## [Problem]
Please reproduce the items from the line with "The image size is (1265, 952)." up to and including the line with "[x=191, y=59]", swapping "notepad" for "memo" and leaving everything else unchanged.

## [Records]

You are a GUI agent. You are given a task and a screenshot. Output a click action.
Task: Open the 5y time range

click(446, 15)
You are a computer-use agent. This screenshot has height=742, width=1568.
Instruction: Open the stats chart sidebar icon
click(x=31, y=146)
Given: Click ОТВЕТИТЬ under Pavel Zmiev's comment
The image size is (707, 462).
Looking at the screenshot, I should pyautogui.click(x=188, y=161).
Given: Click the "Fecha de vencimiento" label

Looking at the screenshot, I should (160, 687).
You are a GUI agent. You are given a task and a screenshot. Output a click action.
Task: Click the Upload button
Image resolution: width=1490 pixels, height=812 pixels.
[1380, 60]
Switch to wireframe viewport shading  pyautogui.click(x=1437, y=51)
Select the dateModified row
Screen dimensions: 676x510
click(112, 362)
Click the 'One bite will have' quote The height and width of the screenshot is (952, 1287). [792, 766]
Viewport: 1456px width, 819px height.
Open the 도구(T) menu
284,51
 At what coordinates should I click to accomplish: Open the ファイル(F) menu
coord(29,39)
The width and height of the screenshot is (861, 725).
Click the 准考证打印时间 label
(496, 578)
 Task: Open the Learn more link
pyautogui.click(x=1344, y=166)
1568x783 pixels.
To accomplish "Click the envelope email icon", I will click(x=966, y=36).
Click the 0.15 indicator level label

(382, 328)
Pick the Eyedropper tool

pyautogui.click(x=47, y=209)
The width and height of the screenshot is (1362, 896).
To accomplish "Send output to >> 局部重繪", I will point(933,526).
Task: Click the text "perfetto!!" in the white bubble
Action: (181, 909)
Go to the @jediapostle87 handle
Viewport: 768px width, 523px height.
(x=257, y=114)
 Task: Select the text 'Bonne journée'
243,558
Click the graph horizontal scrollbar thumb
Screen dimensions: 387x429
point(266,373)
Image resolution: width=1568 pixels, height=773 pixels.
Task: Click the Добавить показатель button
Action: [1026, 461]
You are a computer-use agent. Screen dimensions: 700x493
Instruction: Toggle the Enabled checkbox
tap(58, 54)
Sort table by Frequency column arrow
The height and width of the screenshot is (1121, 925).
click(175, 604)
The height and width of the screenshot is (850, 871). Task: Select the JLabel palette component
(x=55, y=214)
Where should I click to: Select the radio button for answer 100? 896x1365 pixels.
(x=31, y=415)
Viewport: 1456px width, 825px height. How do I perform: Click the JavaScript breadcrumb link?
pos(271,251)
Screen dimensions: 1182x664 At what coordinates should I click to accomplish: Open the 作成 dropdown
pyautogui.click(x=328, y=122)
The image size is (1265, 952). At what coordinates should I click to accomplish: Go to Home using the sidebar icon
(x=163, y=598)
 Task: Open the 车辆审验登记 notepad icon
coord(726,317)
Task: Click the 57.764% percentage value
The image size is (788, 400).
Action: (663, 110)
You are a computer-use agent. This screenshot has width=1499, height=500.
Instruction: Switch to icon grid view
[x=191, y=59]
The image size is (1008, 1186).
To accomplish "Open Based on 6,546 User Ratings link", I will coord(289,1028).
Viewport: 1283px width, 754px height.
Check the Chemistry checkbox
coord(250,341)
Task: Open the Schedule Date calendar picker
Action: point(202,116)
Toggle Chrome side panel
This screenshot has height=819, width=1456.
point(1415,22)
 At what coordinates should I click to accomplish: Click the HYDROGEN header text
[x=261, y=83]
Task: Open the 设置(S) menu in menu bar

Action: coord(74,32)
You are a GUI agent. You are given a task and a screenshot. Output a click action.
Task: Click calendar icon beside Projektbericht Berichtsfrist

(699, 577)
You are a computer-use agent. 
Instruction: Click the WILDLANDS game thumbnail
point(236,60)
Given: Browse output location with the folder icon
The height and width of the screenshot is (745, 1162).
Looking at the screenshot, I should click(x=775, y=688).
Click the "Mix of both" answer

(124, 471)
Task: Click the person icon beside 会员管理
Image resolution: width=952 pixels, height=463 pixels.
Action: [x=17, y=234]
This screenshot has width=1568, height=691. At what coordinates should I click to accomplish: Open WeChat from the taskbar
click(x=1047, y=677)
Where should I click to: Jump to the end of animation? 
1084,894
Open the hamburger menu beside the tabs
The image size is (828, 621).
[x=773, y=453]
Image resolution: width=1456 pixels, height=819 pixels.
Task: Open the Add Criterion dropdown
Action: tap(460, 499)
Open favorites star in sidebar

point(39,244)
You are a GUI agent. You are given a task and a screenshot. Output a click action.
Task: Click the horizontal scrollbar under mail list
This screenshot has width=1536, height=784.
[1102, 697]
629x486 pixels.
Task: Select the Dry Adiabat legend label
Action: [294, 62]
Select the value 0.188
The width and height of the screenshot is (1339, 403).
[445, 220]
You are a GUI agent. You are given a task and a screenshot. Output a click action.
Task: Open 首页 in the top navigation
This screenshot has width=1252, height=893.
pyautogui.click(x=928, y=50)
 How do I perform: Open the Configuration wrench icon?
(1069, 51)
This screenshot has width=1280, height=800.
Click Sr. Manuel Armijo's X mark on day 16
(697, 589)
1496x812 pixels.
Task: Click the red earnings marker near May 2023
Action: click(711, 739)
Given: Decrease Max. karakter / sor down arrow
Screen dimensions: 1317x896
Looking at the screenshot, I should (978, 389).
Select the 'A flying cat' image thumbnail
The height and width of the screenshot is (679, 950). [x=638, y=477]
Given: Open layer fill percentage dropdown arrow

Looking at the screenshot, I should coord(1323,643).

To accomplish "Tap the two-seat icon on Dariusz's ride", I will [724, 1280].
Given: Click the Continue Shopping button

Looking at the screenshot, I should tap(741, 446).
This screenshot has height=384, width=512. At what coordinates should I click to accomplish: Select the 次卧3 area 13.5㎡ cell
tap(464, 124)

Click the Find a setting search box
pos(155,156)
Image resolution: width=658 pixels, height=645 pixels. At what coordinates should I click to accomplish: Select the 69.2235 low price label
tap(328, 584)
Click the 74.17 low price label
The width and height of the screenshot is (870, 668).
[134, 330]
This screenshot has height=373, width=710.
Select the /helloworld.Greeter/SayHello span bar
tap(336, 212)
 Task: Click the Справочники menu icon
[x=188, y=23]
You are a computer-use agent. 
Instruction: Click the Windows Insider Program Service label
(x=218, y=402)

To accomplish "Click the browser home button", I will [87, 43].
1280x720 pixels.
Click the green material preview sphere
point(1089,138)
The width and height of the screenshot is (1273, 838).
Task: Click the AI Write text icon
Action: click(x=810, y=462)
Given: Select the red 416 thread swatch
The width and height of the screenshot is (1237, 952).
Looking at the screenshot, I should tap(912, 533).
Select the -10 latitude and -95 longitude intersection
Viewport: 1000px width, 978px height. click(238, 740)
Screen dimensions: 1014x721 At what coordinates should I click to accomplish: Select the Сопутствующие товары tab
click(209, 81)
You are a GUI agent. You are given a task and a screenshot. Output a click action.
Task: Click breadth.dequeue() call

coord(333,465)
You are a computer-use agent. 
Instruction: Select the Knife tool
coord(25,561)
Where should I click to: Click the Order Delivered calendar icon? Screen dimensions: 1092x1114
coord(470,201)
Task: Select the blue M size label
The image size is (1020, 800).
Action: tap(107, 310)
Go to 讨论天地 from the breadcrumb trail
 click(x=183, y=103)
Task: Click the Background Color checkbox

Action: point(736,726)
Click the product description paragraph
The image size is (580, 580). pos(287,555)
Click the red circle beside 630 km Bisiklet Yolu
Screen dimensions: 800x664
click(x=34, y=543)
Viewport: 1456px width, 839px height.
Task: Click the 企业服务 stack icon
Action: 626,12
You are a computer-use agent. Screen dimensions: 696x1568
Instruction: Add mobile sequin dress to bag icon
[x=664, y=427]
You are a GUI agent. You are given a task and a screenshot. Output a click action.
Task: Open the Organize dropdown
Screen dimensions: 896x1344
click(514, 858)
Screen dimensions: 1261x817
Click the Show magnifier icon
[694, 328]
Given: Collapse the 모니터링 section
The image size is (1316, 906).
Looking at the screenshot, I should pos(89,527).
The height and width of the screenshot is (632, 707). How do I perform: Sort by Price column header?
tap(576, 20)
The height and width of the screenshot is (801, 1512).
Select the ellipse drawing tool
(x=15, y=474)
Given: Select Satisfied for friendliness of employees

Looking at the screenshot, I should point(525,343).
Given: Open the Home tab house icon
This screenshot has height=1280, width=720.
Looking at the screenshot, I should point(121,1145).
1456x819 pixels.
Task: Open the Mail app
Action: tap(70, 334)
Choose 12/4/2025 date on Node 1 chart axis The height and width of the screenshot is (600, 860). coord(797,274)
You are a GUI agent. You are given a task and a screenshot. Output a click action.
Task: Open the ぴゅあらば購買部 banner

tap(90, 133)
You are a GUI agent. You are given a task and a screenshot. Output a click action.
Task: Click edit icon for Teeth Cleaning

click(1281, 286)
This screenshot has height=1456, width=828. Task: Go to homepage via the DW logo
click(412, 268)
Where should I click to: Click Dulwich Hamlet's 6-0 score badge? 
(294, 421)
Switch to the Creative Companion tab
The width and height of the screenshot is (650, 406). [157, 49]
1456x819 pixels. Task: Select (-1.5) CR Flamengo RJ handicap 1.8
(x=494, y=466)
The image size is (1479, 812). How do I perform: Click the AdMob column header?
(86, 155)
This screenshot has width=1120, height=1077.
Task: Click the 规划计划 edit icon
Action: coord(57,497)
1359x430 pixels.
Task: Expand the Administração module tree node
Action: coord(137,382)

## [Written reply]
The image size is (1265, 952). At what coordinates should I click to accomplish: Go to Home using the sidebar icon
(x=163, y=598)
 Task: Open the 车辆审验登记 memo icon
coord(726,317)
Task: Click the 57.764% percentage value
The image size is (788, 400).
Action: (663, 110)
You are a computer-use agent. This screenshot has width=1499, height=500.
Instruction: Switch to icon grid view
[x=191, y=59]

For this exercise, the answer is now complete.